Un-nesting nested tuples to single terms

404 views Asked by At

I have written an udf (extends EvalFunc<Tuple>) which has as output tuples with inner tuples (nested).

For example the dump looks like:

(((photo,photos,photo)))
(((wedg,wedge),(audusd,audusd)))
(((quantum,quantum),(mind,mind)))
(((cassi,cassie),(cancion,canciones)))
(((calda,caldas),(nova,novas),(rodada,rodada)))
(((fingerprint,fingerprint),(craft,craft),(easter,easter)))

Now I want to process each of this terms, distinct it and give it an id (RANK). To do this, i need to get rid of the brackets. A simple FLATTENdoes not help in this case.

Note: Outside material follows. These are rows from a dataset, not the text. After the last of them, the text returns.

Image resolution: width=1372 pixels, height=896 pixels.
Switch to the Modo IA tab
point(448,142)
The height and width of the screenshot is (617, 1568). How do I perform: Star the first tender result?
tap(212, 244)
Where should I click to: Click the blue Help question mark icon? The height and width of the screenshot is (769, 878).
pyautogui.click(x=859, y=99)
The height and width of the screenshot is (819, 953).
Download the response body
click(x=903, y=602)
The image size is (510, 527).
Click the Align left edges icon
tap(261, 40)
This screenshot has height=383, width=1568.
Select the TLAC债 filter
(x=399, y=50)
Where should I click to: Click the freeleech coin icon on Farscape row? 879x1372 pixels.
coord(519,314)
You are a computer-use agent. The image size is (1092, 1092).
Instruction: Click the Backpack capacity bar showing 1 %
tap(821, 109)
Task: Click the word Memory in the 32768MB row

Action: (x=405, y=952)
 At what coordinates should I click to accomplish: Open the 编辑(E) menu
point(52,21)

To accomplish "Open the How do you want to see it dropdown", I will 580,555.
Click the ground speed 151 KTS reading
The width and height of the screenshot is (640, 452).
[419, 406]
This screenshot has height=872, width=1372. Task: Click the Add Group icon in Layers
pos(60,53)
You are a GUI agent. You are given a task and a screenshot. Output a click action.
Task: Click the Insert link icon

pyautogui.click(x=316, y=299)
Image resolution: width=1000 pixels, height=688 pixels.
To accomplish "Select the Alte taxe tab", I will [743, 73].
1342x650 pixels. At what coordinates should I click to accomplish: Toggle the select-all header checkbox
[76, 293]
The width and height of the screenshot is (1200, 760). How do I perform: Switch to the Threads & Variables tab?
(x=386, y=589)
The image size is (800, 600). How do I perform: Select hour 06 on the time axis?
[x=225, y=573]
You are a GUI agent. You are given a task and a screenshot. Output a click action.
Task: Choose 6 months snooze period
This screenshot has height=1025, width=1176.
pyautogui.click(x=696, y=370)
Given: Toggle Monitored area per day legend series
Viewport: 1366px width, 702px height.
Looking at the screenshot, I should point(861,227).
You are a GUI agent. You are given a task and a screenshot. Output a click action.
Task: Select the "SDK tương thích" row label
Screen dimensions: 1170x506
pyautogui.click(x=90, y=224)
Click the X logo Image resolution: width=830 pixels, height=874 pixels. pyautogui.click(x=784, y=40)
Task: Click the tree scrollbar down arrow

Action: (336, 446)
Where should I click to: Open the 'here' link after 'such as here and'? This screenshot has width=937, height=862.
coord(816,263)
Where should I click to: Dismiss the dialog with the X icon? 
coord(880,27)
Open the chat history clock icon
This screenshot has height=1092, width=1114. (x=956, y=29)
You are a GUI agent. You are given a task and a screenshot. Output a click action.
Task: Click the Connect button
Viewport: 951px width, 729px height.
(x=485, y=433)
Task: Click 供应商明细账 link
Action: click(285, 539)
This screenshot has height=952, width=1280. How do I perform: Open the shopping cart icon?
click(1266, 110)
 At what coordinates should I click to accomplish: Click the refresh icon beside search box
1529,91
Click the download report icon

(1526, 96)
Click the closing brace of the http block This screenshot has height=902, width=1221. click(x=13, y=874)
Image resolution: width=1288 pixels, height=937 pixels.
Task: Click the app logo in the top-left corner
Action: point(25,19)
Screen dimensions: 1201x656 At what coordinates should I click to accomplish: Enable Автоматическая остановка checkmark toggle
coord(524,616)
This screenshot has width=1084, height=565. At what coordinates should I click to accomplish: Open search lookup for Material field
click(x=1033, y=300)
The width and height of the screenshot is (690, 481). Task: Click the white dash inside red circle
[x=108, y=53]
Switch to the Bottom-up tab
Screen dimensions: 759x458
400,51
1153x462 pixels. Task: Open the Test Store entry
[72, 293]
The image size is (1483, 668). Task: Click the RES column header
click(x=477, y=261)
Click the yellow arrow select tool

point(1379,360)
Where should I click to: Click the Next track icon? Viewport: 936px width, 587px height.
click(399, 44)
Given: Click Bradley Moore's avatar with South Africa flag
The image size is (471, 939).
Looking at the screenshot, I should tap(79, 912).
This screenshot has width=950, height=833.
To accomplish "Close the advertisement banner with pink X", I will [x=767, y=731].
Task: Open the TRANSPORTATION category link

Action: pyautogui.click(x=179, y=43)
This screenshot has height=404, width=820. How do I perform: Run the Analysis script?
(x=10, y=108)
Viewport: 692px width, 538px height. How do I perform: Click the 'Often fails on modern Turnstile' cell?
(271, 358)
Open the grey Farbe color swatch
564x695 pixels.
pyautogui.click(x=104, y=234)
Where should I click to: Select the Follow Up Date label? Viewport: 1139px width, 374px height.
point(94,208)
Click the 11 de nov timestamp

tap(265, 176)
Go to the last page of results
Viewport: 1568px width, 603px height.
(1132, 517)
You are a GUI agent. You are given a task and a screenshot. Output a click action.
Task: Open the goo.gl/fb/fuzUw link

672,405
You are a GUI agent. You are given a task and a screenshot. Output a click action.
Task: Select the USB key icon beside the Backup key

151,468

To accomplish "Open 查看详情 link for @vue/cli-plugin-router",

The final output should be like:

1 photo
2 photos
3 wedg
4 wedge
5 audusd
6 quantum
7 mind
....

My code (not the udf part and not the raw parsing):

tags = FOREACH raw GENERATE FLATTEN(tags) AS tag;
tags_distinct = DISTINCT tags;
tags_sorted = RANK tags_distinct BY tag;
DUMP tags_sorted;
1

There are 1 answers

4
glefait On

I think your UDF is return is not optimal for your workflow. Instead of returning a tuple with variable number of fields (which are tuples), it would be a lot more convenient to return a bag of tuples.

Instead of

(((wedg,wedge),(audusd,audusd)))

you will have

({(wedg,wedge),(audusd,audusd)})

and you will be able to FLATTEN that bag to: 1. make the DISTINCT 2. RANK the tags

To do so, update your UDF like this :

class MyUDF extends EvalFunc <DataBag> {

    @Override
    public DataBag exec(Tuple input) throws IOException {
        // create DataBag
    }
}